(Data entries)
▬▬▬▬▬▬
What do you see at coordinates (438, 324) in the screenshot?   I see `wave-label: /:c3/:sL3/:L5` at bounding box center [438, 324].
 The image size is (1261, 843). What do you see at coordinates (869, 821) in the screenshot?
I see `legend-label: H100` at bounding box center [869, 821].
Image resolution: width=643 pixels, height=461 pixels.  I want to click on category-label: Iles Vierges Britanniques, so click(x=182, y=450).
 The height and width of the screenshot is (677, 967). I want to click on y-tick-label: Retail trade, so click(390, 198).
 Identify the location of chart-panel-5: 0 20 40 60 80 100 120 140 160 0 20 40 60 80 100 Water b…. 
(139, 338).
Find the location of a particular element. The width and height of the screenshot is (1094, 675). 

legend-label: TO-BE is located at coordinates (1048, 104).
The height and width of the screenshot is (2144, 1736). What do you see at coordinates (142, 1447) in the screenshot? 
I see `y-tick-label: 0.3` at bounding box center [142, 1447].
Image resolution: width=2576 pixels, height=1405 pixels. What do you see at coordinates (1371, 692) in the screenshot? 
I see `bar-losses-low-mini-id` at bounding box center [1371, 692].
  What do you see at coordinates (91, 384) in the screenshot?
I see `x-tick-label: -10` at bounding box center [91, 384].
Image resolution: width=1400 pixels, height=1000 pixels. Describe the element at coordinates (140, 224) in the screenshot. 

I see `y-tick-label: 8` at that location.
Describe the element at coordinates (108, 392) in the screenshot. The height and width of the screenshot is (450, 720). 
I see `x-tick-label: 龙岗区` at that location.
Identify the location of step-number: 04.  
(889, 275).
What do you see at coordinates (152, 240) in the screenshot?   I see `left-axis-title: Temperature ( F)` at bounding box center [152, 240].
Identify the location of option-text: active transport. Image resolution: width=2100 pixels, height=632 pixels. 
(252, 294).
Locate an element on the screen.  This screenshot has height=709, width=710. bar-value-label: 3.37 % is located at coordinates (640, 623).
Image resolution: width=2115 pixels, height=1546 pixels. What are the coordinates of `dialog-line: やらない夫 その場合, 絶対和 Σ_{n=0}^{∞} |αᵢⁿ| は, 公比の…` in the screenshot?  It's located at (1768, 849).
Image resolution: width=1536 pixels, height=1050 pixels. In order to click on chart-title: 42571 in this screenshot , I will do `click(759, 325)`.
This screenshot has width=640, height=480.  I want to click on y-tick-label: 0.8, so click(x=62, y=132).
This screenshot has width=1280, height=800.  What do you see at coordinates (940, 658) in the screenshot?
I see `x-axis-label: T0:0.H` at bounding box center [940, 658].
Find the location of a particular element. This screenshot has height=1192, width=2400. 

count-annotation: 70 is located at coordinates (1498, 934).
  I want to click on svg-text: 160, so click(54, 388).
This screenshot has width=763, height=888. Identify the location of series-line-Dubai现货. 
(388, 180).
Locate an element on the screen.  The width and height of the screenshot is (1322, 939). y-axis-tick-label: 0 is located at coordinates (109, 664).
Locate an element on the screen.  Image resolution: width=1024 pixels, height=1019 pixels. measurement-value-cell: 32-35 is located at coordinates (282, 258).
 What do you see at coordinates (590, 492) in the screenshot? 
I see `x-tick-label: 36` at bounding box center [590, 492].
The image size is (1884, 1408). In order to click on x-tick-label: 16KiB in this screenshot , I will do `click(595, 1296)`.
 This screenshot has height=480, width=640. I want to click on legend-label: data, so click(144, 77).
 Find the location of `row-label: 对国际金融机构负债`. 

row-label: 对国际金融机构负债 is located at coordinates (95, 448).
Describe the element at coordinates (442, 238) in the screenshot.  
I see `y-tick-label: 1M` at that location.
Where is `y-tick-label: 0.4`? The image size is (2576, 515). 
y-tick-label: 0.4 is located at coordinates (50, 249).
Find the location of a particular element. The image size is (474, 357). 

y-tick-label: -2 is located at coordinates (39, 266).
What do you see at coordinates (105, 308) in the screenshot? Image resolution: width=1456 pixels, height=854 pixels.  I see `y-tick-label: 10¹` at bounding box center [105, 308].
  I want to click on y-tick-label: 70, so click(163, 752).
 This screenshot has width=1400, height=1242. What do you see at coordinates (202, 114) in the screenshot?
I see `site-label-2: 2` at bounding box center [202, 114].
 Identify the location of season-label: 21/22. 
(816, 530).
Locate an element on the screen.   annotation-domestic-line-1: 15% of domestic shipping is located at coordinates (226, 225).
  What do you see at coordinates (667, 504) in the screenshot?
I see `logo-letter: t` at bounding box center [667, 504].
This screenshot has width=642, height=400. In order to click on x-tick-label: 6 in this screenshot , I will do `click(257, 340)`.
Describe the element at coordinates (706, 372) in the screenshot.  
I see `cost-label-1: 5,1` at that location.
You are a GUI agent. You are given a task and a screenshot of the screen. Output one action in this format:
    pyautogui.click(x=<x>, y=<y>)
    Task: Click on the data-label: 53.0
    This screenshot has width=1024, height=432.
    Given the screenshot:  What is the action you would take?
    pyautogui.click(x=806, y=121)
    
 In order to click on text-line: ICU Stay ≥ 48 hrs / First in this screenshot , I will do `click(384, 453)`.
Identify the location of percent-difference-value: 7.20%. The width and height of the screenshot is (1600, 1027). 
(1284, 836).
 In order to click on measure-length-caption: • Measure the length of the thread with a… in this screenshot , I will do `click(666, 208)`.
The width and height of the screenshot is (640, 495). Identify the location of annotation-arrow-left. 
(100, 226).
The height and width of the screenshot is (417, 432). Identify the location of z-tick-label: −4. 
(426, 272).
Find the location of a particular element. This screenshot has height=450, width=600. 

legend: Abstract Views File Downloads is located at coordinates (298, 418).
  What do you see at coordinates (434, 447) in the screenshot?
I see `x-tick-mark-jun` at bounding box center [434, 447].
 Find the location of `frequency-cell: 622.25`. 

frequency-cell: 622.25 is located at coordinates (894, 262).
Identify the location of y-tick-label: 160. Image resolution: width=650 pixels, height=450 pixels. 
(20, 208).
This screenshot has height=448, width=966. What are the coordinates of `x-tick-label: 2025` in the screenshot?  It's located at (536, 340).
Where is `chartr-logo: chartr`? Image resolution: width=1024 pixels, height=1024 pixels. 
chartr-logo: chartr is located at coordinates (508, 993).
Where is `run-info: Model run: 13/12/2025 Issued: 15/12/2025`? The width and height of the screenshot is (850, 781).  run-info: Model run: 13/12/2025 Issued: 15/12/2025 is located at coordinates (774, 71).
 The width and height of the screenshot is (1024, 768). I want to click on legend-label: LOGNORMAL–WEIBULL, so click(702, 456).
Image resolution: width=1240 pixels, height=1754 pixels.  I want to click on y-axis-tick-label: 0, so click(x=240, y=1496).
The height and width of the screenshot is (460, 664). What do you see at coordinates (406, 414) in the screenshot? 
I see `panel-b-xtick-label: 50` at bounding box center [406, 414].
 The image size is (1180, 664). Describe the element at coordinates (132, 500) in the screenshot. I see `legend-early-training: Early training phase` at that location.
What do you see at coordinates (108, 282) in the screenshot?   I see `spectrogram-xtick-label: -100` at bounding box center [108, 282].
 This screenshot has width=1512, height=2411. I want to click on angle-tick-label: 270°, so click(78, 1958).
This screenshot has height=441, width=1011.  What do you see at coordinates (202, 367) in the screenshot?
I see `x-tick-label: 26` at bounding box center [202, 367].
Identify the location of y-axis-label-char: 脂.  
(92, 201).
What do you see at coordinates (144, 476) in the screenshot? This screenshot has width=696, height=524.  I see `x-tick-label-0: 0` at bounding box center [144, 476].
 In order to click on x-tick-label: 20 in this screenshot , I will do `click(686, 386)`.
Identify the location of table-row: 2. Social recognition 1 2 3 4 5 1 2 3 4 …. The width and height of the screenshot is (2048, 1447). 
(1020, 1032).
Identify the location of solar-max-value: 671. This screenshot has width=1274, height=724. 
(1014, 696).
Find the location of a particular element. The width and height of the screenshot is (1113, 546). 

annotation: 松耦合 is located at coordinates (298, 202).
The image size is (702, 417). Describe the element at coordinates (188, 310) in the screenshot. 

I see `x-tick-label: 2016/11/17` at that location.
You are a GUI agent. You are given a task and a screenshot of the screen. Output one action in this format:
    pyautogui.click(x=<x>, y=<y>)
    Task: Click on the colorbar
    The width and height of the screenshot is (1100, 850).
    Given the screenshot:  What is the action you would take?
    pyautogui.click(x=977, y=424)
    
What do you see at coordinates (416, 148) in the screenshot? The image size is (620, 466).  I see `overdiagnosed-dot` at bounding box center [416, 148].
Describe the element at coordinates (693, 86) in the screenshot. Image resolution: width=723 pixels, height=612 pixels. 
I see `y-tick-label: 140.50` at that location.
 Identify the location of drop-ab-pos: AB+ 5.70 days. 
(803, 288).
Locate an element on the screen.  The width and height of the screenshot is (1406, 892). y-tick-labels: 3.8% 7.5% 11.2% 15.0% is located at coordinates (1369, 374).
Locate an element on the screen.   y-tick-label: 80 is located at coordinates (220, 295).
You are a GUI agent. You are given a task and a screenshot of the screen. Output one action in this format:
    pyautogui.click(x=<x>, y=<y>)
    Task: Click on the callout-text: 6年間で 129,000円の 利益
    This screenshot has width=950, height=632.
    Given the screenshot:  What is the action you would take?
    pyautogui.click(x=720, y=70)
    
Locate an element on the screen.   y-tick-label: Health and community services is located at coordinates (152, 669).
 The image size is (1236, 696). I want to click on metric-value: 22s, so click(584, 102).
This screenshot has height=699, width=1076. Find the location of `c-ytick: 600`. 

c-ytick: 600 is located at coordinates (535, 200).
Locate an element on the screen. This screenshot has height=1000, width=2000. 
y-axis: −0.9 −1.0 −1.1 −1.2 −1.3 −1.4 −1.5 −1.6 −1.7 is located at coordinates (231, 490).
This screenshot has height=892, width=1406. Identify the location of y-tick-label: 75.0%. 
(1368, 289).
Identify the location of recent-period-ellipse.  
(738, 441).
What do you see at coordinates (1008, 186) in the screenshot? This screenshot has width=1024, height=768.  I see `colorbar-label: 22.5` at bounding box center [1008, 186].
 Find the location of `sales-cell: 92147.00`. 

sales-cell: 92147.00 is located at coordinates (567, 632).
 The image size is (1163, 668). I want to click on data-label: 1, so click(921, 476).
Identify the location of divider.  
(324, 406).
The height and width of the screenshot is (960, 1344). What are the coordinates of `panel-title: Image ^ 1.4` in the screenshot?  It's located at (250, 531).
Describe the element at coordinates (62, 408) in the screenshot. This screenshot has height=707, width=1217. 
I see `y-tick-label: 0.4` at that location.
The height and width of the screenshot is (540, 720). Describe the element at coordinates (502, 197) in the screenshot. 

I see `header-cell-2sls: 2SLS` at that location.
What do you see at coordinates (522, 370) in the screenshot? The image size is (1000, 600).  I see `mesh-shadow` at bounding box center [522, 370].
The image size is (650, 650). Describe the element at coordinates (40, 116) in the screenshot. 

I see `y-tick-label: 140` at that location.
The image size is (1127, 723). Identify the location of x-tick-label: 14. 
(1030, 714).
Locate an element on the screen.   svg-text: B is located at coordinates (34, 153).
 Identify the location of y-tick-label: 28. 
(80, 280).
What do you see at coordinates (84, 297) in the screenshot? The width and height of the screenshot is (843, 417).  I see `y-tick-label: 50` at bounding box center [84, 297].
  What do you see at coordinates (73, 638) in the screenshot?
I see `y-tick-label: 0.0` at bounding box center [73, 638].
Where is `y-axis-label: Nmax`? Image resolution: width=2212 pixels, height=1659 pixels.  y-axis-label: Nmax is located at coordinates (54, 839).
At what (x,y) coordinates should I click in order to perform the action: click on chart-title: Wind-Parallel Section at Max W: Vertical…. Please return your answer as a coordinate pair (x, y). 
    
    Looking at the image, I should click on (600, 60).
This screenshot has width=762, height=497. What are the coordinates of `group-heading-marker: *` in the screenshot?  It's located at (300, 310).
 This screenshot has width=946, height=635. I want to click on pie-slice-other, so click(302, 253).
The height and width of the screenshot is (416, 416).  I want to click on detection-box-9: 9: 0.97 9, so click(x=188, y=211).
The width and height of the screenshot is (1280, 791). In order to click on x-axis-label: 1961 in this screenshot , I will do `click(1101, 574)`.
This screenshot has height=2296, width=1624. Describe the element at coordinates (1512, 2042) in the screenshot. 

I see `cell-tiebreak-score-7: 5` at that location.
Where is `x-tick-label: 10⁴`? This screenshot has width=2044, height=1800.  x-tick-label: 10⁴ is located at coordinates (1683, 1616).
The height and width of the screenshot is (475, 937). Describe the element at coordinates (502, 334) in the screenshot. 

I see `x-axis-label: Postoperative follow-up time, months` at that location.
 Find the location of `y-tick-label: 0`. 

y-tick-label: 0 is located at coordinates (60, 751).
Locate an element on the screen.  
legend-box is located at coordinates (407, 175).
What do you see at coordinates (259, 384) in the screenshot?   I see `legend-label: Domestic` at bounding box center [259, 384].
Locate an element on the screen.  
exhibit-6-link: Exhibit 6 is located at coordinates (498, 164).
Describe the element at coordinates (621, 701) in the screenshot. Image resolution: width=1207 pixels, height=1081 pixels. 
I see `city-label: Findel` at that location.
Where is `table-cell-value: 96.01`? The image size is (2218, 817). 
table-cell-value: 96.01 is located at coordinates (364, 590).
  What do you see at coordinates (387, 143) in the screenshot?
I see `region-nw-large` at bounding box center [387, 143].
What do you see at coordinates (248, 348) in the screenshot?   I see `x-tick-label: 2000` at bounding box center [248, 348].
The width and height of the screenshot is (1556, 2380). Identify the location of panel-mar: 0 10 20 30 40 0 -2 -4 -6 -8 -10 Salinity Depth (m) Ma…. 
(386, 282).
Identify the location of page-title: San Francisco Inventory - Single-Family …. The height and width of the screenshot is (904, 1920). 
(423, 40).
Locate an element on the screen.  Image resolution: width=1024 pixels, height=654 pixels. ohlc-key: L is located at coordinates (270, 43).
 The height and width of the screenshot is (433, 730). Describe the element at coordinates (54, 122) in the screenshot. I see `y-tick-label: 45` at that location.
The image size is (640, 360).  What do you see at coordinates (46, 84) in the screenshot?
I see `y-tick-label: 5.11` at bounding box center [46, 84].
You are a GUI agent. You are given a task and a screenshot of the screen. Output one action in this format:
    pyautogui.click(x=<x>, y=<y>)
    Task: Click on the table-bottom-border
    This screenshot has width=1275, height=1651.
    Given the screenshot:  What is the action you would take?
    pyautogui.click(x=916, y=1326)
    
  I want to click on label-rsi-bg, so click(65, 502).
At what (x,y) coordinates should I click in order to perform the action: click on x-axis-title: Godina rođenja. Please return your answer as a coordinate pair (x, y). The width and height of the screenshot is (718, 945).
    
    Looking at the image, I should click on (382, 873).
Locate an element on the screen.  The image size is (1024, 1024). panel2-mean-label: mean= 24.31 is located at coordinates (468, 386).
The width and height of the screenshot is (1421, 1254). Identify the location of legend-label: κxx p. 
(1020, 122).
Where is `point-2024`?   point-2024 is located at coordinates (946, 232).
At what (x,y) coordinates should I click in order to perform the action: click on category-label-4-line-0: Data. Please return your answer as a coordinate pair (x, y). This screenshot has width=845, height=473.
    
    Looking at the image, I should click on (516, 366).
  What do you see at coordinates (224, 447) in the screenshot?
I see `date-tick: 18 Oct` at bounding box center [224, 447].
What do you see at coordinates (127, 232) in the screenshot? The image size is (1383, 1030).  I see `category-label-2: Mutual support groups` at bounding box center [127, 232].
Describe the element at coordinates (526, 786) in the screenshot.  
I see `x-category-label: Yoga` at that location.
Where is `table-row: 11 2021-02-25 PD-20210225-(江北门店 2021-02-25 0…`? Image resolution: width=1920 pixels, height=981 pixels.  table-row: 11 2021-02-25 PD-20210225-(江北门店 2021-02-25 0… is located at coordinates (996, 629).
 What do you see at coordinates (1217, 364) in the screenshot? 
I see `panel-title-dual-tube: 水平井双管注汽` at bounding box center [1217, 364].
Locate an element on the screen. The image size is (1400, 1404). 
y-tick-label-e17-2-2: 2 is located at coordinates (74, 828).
▬▬▬▬▬▬
Job —
Format the rows from the first one through the row containing "center [91, 384].", inclusive, as a numbered list, and omit any blank lines.

Result for this exercise —
1. What do you see at coordinates (438, 324) in the screenshot?   I see `wave-label: /:c3/:sL3/:L5` at bounding box center [438, 324].
2.  The image size is (1261, 843). What do you see at coordinates (869, 821) in the screenshot?
3. I see `legend-label: H100` at bounding box center [869, 821].
4. Image resolution: width=643 pixels, height=461 pixels.  I want to click on category-label: Iles Vierges Britanniques, so click(x=182, y=450).
5.  The height and width of the screenshot is (677, 967). I want to click on y-tick-label: Retail trade, so click(390, 198).
6.  Identify the location of chart-panel-5: 0 20 40 60 80 100 120 140 160 0 20 40 60 80 100 Water b…. 
7. (139, 338).
8. Find the location of a particular element. The width and height of the screenshot is (1094, 675). 
9. legend-label: TO-BE is located at coordinates (1048, 104).
10. The height and width of the screenshot is (2144, 1736). What do you see at coordinates (142, 1447) in the screenshot? 
11. I see `y-tick-label: 0.3` at bounding box center [142, 1447].
12. Image resolution: width=2576 pixels, height=1405 pixels. What do you see at coordinates (1371, 692) in the screenshot? 
13. I see `bar-losses-low-mini-id` at bounding box center [1371, 692].
14.   What do you see at coordinates (91, 384) in the screenshot?
15. I see `x-tick-label: -10` at bounding box center [91, 384].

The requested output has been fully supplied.